Superstars als Kunden

Die bekanntesten Namen: die Superstars Alex Rodriguez (New York Yankees), Ryan Braun (Milwaukee), Nelson Cruz (Texas), Bartolo Colon ­(Oakland), Melky ­Cabrera (San Francisco/ jetzt Toronto) und Yasmani Grandal (San Diego). Letztere drei waren in der Vorsaison bereits wegen erhöhter Testosteron-Werte jeweils für 50 Spiele gesperrt worden.

Rodriguez ließ umgehend verlauten, dass er kein Patient von Bosch gewesen und weder von ihm behandelt noch beraten worden sei. Doch der Third Baseman und MLB-Topverdiener (28 Mill. Dollar Jahresgehalt) hatte schon in der Vergangenheit vehement Dopingmissbrauch geleugnet, ehe er vor vier Jahren zugab, während seiner Zeit bei den Texas Rangers von 2001 bis 2003 illegale Substanzen genommen zu haben.

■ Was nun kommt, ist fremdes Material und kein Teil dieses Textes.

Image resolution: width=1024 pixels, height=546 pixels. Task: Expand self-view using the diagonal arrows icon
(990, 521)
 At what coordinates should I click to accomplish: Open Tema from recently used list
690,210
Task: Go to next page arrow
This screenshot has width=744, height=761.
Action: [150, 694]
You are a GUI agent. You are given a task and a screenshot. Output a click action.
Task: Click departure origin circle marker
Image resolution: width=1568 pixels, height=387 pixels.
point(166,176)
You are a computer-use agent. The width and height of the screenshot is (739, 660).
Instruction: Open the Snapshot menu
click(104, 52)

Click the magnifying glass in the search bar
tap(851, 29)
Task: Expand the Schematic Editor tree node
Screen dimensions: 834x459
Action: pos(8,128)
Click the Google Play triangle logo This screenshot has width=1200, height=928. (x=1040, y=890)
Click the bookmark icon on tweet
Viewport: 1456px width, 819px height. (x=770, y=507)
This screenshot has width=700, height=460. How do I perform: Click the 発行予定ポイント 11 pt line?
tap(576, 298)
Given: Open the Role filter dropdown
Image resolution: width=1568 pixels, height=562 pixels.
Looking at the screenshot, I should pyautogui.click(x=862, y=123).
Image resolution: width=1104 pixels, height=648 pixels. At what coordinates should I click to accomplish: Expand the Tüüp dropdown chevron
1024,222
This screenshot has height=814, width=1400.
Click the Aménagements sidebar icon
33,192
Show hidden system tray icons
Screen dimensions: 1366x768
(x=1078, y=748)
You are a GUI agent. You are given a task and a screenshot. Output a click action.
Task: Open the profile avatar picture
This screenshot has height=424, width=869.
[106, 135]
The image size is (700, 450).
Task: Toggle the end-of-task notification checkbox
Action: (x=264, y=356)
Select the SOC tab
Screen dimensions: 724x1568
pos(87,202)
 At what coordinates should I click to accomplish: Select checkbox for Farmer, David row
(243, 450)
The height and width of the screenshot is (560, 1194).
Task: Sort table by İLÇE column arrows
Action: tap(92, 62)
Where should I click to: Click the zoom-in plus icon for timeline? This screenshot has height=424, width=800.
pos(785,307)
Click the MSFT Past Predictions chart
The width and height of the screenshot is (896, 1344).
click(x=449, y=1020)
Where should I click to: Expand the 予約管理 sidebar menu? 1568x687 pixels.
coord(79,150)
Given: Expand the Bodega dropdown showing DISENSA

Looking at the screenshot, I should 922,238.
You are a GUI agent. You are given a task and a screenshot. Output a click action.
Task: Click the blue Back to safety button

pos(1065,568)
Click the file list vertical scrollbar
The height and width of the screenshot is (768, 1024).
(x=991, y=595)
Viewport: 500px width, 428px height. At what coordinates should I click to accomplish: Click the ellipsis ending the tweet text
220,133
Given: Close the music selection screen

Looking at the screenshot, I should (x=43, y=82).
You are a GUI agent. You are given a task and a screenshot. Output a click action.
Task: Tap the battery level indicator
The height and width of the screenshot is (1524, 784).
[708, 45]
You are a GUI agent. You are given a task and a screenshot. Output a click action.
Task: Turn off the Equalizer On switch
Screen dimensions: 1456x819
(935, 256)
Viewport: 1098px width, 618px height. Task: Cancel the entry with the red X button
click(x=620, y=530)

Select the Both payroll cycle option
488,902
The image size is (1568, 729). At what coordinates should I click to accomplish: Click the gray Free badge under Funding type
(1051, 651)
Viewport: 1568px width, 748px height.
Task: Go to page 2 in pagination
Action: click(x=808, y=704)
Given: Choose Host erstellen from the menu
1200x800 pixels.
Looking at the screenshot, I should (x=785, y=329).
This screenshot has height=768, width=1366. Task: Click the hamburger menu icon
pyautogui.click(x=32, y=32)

Der erneute Doping-Skandal trifft die Liga in einer Zeit, in der man sich auf einem neuen Weg im Kampf gegen verbotene Mittel wähnte. Zu Jahresbeginn hatten sich MLB und Spielergewerkschaft auf die Einführung von Bluttests auf HGH während der Saison geeinigt – zuvor gab es lediglich Kontrollen in der Saisonpause oder -Vorbereitung. Liga-Commissioner Bud Selig sprach von „einem großartigen Tag für Baseball“. Und es passte, dass kurz zuvor die einstigen Superstars Roger Clemens, Barry Bonds und Sammy Sosa aufgrund ihrer Doping-Vergangenheit vorerst nicht in die Hall of Fame aufgenommen wurden.

Jede Menge Kopfschmerzen

Doch mittlerweile sind zwei Monate ergebnislos verstrichen, trotz der angeblich umfassenden Untersuchungen seitens der Liga. „Die wollen gar nicht wirklich die Doper jagen, denn das würde nur schlechte Nachrichten hervorbringen“, sagte Don Catlin, einer der führenden Anti-Doping-Experten der USA, der das Metier seit fast 30 Jahren kennt. „Wenn einer deiner großen Stars erwischt wird, bedeutet das für die Liga nur jede Menge Kopfschmerzen“, betonte der 74-Jährige.